Designing Good Web APIs

I am not going to claim eons of experience in designing good APIs. I am going to approach it from the background of a developer who has to use and integrate with them.

What makes a good API? Here are some of my tenets:

1. Make your API calls as RESTful-like as possible

Because this term has evolved quite a bit I am going to stick with the primarily principles. Make API calls nouns describing "what" and not "do something".

2. API calls should have defaults.

Don't give me 100 required parameters just to see some action. Try as hard as you can to give me a basic call so I know I am doing something right. Along with this is to keep a minimum of API calls. The more calls you have documented the more I have to figure out which one it is I am suppose to be calling to get the right information. This is an area where I actually do want to be spoon-fed.

3. Use HTTP basic over SSL for authentication.
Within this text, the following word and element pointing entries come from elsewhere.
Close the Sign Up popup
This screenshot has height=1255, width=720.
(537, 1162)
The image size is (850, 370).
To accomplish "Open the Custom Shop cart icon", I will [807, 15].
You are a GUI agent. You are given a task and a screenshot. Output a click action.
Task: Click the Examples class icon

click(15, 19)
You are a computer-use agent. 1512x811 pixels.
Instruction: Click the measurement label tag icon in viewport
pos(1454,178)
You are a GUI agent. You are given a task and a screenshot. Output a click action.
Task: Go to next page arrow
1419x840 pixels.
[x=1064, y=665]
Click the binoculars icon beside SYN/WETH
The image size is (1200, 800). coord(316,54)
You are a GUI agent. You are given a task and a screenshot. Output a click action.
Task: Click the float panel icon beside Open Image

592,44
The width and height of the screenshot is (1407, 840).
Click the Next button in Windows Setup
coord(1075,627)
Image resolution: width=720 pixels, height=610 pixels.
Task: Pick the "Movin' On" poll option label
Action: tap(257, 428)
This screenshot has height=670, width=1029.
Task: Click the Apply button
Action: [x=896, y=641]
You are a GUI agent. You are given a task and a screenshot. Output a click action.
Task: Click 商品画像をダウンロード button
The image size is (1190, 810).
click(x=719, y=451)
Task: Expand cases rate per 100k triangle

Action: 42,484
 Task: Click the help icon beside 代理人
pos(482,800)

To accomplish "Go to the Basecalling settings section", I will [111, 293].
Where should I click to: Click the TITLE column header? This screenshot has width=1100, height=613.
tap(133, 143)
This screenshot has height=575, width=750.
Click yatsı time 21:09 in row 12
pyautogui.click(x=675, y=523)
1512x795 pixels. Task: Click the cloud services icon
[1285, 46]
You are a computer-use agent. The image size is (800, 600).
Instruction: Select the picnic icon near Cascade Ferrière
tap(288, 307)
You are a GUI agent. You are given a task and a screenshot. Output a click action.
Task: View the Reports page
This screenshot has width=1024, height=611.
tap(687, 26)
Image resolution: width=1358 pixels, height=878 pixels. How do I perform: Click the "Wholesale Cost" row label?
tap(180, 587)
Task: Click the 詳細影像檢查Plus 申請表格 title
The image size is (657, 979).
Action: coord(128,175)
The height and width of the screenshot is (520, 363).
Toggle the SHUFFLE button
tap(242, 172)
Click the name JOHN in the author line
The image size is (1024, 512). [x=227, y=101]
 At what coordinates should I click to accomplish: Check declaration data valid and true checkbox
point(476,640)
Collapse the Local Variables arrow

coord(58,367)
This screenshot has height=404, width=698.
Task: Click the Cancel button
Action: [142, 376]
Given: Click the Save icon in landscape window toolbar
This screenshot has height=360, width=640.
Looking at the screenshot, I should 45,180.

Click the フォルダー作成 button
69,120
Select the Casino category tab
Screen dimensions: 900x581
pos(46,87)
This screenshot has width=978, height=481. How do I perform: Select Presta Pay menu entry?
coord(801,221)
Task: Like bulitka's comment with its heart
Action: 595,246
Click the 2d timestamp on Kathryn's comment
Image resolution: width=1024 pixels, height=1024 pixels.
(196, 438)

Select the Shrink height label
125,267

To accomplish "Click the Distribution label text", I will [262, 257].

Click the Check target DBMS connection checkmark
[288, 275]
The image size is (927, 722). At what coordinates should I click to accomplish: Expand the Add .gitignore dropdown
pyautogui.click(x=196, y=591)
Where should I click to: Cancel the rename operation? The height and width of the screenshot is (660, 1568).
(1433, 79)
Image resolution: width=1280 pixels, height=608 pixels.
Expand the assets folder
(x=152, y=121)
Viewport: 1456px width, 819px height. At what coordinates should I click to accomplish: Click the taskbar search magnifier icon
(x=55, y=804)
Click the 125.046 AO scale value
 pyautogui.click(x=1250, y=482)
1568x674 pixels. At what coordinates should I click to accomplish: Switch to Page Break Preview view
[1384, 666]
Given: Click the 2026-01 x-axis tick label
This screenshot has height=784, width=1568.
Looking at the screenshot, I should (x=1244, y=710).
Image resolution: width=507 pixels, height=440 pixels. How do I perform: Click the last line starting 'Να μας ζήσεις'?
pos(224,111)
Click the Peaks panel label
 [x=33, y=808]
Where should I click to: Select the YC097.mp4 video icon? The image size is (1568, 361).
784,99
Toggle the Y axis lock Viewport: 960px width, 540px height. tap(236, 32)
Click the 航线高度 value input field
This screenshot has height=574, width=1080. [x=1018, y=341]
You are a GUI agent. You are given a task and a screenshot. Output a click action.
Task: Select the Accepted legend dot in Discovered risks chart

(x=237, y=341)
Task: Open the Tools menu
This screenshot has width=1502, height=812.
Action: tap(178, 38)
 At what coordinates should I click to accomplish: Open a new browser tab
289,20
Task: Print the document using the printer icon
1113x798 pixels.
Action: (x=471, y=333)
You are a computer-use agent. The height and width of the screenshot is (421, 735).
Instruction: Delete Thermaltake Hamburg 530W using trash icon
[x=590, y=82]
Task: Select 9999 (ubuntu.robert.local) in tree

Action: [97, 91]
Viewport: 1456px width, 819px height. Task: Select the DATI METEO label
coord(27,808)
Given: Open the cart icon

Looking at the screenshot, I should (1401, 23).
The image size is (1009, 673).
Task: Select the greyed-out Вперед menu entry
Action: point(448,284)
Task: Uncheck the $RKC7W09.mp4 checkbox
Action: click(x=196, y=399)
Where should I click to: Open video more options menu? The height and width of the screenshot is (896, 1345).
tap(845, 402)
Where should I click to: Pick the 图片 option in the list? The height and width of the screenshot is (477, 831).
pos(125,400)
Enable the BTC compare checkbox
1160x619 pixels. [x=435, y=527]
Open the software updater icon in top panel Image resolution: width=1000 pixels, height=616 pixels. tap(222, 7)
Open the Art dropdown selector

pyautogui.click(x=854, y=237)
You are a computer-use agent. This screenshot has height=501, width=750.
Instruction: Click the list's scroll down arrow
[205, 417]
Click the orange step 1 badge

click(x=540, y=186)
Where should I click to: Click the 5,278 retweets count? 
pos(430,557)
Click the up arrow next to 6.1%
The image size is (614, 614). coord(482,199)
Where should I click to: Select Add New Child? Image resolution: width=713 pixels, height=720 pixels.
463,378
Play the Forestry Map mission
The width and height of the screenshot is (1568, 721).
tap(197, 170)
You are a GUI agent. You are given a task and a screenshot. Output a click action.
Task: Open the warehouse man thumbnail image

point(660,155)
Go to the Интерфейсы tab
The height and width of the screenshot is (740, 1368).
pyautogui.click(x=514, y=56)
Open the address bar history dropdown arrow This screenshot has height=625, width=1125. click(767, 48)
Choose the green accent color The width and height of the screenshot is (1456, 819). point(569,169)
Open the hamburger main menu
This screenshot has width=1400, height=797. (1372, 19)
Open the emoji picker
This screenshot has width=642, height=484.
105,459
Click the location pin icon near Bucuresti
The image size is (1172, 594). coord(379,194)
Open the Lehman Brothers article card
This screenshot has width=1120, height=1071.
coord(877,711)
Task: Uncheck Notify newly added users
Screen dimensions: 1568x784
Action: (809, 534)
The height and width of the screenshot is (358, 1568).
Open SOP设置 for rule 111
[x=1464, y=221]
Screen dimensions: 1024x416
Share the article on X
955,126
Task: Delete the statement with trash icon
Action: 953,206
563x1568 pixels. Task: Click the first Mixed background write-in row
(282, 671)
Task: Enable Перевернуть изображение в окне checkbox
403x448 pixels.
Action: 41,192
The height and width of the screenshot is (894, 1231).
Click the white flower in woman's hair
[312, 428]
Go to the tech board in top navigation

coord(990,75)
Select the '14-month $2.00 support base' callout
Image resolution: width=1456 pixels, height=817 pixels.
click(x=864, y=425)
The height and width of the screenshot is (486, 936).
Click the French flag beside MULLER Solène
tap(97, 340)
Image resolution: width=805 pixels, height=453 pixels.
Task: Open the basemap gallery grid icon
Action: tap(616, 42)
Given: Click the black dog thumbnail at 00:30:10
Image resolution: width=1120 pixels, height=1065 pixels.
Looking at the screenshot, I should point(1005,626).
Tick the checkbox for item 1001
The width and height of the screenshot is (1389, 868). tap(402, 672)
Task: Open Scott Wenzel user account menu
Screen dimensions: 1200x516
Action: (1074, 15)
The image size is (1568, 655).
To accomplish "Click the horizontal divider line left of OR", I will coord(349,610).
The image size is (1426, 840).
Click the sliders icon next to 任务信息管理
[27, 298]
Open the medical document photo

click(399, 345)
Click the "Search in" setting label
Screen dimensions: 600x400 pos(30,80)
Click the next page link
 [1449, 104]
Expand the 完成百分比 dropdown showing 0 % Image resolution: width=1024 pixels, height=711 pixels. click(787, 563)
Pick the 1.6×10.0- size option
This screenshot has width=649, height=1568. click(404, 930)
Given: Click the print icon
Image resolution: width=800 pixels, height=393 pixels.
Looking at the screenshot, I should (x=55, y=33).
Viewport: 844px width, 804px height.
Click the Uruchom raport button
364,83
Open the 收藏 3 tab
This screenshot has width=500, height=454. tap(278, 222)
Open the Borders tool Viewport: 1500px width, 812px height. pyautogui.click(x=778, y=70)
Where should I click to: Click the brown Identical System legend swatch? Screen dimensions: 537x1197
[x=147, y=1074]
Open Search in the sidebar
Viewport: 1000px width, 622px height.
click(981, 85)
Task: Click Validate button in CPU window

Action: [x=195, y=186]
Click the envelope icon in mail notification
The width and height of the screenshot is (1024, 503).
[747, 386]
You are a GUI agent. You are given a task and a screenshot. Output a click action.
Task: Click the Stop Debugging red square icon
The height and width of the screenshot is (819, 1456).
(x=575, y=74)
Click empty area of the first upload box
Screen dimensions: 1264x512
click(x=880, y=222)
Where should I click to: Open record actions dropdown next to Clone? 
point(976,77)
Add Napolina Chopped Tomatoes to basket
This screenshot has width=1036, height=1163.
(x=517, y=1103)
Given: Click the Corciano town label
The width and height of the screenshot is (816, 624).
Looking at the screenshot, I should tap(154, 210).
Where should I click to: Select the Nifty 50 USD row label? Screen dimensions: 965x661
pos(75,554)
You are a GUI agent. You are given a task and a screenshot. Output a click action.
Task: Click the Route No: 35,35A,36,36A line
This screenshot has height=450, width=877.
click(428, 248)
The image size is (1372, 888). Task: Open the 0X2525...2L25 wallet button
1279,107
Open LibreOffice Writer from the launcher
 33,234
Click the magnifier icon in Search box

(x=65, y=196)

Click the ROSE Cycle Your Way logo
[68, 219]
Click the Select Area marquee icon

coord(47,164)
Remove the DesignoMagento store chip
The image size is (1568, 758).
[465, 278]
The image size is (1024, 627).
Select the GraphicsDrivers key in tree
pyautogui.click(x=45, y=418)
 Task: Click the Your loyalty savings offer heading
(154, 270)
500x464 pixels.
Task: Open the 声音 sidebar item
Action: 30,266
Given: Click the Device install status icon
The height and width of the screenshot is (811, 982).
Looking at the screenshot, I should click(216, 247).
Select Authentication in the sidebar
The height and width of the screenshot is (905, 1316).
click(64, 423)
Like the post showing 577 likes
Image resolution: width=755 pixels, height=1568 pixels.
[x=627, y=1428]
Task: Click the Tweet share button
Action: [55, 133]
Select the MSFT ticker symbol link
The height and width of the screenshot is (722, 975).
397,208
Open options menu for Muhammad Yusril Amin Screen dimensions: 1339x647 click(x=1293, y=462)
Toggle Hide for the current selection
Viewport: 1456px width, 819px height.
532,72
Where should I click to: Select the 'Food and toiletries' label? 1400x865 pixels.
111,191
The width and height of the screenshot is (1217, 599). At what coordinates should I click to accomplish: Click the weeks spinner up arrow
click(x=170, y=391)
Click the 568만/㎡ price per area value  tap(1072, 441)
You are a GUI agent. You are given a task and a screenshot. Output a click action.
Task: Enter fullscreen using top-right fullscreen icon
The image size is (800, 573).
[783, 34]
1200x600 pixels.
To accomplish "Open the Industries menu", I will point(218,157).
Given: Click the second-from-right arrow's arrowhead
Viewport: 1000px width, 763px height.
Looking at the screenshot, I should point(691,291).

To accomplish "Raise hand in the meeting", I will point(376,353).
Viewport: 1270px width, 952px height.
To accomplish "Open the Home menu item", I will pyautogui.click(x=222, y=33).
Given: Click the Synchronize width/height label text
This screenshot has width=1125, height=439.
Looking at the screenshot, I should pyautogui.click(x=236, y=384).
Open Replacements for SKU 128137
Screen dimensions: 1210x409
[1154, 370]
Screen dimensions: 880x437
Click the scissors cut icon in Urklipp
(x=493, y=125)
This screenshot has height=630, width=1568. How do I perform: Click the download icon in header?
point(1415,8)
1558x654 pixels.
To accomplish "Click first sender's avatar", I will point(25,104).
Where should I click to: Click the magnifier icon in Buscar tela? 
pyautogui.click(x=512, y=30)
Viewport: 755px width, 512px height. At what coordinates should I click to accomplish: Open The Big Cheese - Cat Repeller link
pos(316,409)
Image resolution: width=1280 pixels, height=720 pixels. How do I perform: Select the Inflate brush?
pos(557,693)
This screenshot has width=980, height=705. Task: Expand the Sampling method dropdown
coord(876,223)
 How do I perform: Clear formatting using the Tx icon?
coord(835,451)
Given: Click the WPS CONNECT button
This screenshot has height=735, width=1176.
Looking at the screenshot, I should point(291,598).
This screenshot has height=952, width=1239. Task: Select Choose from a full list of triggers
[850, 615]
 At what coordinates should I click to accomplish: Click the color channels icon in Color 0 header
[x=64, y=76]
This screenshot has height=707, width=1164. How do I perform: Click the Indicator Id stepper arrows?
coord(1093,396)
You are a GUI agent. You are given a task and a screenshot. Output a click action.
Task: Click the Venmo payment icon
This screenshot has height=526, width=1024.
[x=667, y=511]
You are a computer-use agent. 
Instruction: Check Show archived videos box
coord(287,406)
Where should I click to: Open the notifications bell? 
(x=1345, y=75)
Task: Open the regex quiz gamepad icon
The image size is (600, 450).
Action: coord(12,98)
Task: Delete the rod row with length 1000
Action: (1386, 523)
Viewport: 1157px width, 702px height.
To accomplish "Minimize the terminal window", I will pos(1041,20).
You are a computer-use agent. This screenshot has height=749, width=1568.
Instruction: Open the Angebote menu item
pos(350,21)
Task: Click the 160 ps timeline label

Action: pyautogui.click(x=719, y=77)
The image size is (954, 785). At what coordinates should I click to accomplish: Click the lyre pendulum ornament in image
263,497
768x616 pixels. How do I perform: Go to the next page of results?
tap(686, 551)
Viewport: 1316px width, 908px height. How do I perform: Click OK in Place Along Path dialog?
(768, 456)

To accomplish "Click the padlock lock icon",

If you have the time and energy also support OAuth. The reason I hesitate with going straight to OAuth is because if you are just building an API your resources are probably limited. You are going to make mistakes. Getting it up and running with the lowest (and secure) common denominator is key.

Also use dedicated API keys that consist of an ID and a shared secret. Make sure these can be rolled.

4. Make your return format JSON.
For the love of god please don't use XML.

5. Version your API call in the end point:

/api/1.0/user/3
/api/2.0/user/3

6. Make the calls easily testable.

To me this means I can plug it into a web browser, type in some credentials, and get a response back. As a developer this makes me feel good early on.

7. Document your API calls with examples.

Especially the ones where I can click on a link and it does an API call for me. This is also great for testing your call.


A number of these guidelines are geared heavily to web development. If you are designing an API for a message passing system with latency and size requirements a good deal of this would change.